Diritti e rieducazione : due proposte per il carcere
di Francesco Arcidiacono

Nel contesto del dibattito sull'amnistia vorrei proporre una soluzione per le carceri italiane. Sono un giovane siciliano e per me la lotta alla criminalità è fondamentale, non come per qualcun altro che dice che la mafia c'è e bisogna conviverci.

Ricordando la storia della Gran Bretagna, prima e durante la rivoluzione industriale esistevano delle carceri davvero disumane, per ogni detenuto c'era una cella con un letto, un secchio e un macchina tessile. Pur nella condizione disumana in cui ci si trovava, l'idea di fondo che il detenuto non dovesse gravare sulle tasche dei contribuenti e si dovesse riabilitare attraverso il lavoro, non era male.

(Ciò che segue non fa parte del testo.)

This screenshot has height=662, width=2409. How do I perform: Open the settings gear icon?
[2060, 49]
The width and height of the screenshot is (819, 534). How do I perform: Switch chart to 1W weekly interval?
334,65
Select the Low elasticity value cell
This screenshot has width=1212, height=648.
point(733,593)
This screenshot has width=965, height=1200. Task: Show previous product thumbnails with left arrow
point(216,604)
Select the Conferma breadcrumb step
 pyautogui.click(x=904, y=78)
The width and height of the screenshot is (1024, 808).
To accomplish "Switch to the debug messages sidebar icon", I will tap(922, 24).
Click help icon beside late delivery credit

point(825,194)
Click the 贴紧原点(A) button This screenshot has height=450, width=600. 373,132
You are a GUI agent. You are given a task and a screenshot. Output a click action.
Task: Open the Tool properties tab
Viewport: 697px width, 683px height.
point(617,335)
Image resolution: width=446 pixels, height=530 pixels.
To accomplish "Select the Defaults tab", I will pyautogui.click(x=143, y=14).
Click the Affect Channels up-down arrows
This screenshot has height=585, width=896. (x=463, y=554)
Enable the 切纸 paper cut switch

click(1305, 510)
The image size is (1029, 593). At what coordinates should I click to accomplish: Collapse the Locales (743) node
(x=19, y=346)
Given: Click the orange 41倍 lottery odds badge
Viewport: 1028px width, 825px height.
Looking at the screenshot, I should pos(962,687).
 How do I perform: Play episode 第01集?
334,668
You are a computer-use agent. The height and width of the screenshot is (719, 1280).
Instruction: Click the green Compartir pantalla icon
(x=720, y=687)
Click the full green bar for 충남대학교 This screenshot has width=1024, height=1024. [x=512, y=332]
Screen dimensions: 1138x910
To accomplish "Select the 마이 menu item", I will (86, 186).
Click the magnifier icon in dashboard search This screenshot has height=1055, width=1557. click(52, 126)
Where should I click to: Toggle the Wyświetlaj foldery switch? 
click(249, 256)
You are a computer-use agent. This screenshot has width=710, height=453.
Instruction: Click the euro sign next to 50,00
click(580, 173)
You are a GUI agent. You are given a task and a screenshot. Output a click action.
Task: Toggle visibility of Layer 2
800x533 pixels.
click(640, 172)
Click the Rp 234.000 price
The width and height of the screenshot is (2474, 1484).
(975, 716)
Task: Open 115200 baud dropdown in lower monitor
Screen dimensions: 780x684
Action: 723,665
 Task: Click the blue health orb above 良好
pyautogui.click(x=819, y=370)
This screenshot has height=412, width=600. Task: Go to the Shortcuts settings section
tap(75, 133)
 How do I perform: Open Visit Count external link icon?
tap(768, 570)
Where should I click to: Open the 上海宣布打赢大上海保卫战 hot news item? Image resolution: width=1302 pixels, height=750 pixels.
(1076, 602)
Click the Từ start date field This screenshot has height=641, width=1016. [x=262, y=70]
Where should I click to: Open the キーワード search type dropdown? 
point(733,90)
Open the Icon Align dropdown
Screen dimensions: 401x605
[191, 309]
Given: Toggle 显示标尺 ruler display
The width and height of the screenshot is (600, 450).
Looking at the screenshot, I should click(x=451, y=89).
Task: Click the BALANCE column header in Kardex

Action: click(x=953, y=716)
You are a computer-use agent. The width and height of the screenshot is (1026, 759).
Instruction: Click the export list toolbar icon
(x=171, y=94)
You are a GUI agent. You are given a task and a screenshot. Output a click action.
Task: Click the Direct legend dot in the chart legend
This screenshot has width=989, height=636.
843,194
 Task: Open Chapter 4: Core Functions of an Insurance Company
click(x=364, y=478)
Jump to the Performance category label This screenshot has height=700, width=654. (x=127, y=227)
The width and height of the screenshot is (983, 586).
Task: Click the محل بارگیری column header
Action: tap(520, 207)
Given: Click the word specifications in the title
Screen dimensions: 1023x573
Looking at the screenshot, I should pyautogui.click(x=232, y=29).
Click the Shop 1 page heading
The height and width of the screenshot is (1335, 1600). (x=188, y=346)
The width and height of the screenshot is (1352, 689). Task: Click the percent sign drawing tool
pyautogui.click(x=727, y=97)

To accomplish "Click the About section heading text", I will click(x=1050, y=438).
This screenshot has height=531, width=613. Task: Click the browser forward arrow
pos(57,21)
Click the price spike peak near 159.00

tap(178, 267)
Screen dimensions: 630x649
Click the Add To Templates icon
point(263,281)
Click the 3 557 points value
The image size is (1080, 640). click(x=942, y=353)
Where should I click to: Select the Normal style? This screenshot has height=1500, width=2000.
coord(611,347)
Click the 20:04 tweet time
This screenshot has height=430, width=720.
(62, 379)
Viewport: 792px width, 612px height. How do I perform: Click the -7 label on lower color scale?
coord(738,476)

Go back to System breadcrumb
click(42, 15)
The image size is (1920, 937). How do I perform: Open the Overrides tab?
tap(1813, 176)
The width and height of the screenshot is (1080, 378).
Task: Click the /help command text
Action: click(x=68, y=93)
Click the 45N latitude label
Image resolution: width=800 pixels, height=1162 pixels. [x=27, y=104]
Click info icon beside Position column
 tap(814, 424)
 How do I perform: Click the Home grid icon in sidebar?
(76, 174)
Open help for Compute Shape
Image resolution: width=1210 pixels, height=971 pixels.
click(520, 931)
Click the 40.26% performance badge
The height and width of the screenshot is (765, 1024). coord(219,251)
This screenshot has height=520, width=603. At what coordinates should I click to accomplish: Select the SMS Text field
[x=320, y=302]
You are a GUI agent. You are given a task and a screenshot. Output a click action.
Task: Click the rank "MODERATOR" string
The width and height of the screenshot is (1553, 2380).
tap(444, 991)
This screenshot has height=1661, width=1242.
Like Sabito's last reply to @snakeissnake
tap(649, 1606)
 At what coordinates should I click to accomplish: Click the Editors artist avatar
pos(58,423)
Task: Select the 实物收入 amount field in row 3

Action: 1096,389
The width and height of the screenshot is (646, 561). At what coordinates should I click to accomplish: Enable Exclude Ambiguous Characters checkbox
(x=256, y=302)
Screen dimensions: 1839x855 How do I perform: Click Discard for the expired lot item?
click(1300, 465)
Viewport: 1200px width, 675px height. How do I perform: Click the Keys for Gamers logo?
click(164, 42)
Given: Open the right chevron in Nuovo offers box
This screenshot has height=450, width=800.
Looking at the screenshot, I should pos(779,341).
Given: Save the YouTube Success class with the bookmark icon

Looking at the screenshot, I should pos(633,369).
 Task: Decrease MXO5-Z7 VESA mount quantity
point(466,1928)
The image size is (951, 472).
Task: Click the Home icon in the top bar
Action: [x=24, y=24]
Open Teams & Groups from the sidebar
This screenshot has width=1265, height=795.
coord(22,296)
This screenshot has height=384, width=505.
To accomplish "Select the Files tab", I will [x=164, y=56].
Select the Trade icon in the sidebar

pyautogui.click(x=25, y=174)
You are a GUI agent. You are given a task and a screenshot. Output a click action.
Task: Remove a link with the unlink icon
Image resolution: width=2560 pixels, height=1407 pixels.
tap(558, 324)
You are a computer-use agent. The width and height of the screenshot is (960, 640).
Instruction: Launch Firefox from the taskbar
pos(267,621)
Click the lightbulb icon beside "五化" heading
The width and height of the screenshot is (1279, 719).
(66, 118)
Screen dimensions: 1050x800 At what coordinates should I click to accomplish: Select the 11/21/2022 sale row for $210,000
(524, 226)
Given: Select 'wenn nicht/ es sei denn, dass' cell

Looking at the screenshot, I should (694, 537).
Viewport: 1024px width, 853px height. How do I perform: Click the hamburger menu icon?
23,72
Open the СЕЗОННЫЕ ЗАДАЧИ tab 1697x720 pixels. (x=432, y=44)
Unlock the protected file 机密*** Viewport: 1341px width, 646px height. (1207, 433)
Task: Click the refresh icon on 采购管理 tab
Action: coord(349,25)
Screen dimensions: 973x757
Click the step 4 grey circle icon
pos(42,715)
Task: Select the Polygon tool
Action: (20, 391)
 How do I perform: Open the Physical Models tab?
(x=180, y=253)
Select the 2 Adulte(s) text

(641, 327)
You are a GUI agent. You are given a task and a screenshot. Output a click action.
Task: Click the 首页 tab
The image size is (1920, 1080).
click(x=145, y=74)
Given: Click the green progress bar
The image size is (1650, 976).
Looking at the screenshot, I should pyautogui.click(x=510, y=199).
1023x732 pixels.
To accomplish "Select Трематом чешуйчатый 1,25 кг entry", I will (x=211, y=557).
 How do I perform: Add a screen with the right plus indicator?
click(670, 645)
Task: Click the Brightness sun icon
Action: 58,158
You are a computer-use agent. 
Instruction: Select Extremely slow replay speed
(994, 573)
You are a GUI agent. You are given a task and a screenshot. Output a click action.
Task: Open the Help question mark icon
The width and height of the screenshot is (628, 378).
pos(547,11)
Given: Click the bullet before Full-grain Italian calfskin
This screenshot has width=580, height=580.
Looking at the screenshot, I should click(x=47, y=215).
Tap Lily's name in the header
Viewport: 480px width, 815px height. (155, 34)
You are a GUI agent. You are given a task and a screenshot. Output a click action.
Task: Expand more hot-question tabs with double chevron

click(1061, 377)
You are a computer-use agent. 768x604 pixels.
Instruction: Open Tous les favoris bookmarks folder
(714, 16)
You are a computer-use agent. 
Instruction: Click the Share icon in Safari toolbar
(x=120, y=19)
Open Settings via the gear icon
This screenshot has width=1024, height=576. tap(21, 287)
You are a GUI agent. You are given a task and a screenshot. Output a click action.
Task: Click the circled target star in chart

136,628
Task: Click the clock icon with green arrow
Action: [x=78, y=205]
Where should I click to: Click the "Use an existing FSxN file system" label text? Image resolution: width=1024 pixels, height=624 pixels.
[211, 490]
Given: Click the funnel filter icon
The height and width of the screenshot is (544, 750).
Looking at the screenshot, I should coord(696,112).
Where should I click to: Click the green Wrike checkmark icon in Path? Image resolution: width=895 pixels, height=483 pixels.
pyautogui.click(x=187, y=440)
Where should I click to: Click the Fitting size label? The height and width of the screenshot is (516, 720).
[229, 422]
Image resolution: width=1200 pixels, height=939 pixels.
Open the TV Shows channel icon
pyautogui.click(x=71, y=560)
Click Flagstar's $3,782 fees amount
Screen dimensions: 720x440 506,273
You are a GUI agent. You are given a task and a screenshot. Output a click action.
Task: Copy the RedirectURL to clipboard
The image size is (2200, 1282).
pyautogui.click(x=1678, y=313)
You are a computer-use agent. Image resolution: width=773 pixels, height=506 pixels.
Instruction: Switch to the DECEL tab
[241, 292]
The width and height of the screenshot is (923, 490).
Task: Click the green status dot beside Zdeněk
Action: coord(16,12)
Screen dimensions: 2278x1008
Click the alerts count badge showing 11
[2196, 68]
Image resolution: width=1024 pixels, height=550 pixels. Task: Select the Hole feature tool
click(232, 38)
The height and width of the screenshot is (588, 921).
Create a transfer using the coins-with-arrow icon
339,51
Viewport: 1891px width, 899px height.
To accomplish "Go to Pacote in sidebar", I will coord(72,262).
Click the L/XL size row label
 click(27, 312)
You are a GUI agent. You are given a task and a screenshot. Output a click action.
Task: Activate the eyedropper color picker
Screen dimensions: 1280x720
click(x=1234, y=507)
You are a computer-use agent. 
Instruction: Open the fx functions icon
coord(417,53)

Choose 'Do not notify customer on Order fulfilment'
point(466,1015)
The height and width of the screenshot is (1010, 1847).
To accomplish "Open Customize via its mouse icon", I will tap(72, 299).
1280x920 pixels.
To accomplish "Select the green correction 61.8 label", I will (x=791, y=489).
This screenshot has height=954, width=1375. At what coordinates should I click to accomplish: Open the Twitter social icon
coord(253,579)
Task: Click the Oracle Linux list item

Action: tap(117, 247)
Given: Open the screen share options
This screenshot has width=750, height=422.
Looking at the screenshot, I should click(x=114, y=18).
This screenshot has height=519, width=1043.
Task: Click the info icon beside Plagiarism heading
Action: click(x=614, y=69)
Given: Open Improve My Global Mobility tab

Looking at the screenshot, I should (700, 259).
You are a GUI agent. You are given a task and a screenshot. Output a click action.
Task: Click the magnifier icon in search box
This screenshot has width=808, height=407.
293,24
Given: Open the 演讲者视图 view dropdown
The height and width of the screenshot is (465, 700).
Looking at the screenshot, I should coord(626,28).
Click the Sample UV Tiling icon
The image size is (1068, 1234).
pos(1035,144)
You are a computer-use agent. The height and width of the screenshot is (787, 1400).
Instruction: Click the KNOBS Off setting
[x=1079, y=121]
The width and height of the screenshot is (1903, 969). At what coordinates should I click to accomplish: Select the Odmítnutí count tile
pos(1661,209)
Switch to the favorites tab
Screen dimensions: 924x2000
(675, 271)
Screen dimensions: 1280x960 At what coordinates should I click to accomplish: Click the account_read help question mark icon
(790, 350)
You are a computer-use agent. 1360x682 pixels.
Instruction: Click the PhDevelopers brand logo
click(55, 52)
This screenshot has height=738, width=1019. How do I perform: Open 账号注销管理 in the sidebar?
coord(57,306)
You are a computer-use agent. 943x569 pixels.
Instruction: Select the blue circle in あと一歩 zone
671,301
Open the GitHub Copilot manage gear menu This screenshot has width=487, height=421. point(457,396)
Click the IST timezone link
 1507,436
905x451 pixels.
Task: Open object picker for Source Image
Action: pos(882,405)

Oggi i detenuti stanno sì in condizioni non buone, ma sono spesso inattivi, così un luogo che per principio deve essere di rieducazione, diventa una scuola di crimine da cui delinquenti recidivi non fanno altro che laurearsi in criminalità. Sono certo che la rieducazione sul lavoro è già attuata, ma sono certo che il detenuto non si mantiene con il suo lavoro.

A mio giudizio un criminale recidivo deve essere delocalizzato, quindi un detenuto siciliano, io lo porterei al nord e viceversa. Infatti una volta uscito dal carcere un detenuto recidivo, tende a ritornare sui suoi passi prima di tutto perchè non trova un lavoro, ma anche perchè non avendo fatto un giusto cammino riabilitativo, non riesce ad uscire dal pantano in cui si trova e cerca di ritornare alla sua posizione che, anche se sbagliata, gli offriva una collocazione. Per questo, cambiando totalmente regione, potrebbe avere la possibilità, in un posto diverso da quello in cui è cresciuto male, di riabilitarsi.

Capisco che questo è molto difficile, ma ad esempio nella mia regione, se ci dovesse essere uno che dal di fuori volesse fare ancora qui le sue bravate da criminale, la criminalità autoctona non glielo permetterebbe, così si vedrebbe tagliato fuori. Sparpagliando i gruppi criminali, sicuramente non si risolve il problema, ma di certo si comincia a mettere le basi per un cambiamento.

Un altro esempio che vorrei portare dalla Gran Bretagna di quel periodo sono le "Work Houses", ovvero le case di lavoro, dove si facevano dei lavori in campagna per guadagnarsi da vivere. Ovviamente apportando le giuste modifiche, non sarebbe male che i detenuti si rendessero utili per la collettività in mansioni che per lo stato sono troppo gravose.

So che qualcuno potrebbe pensare che così sarebbe semplice scappare, tuttavia sebbene il controllo sarebbe più difficile, bisognerebbe puntare su tecnologia e fiducia. Dalle mie parti siamo ricchi di zone incolte e casolari da ristrutturare, una volta avviate queste pratiche, non sarebbe necessario tenere i detenuti nelle celle, ma in camerette che loro stessi hanno contribuito a costruire, togliendo la cella chiusa che "imbarbarisce" sicuramente una persona. Esistono poi dei congegni elettronici che permettono di individuare una persona ovunque sia.

Ovviamente non tutti i detenuti potranno stare in questa situazione, ma sicuramente sarebbe vantaggioso per lo Stato. Delle case di recupero esistono già, ma non sono sicuramente rispondenti all'idea di creare una forza lavoro che sia di aiuto allo Stato e che faccia sentire i detenuti delle persone.

Sono certo che queste proposte sono una goccia in mezzo al mare, ma sicuramente non sono paradossali come quelle della Lega che afferma di dover costruire più carceri in Italia, per accogliere più detenuti, mentre hanno fatto molti regali in Parlamento depenalizzando reati di veri delinquenti, quelli con le mani sempre bianche, ma con la coscienza sporca, persone che commettono crimini, non per sopravvivere, ma per emergere ancora di più e che pretendono di farla sempre franca. E che, soprattutto, tutti noi li riconosciamo come dei benefattori per l'Italia.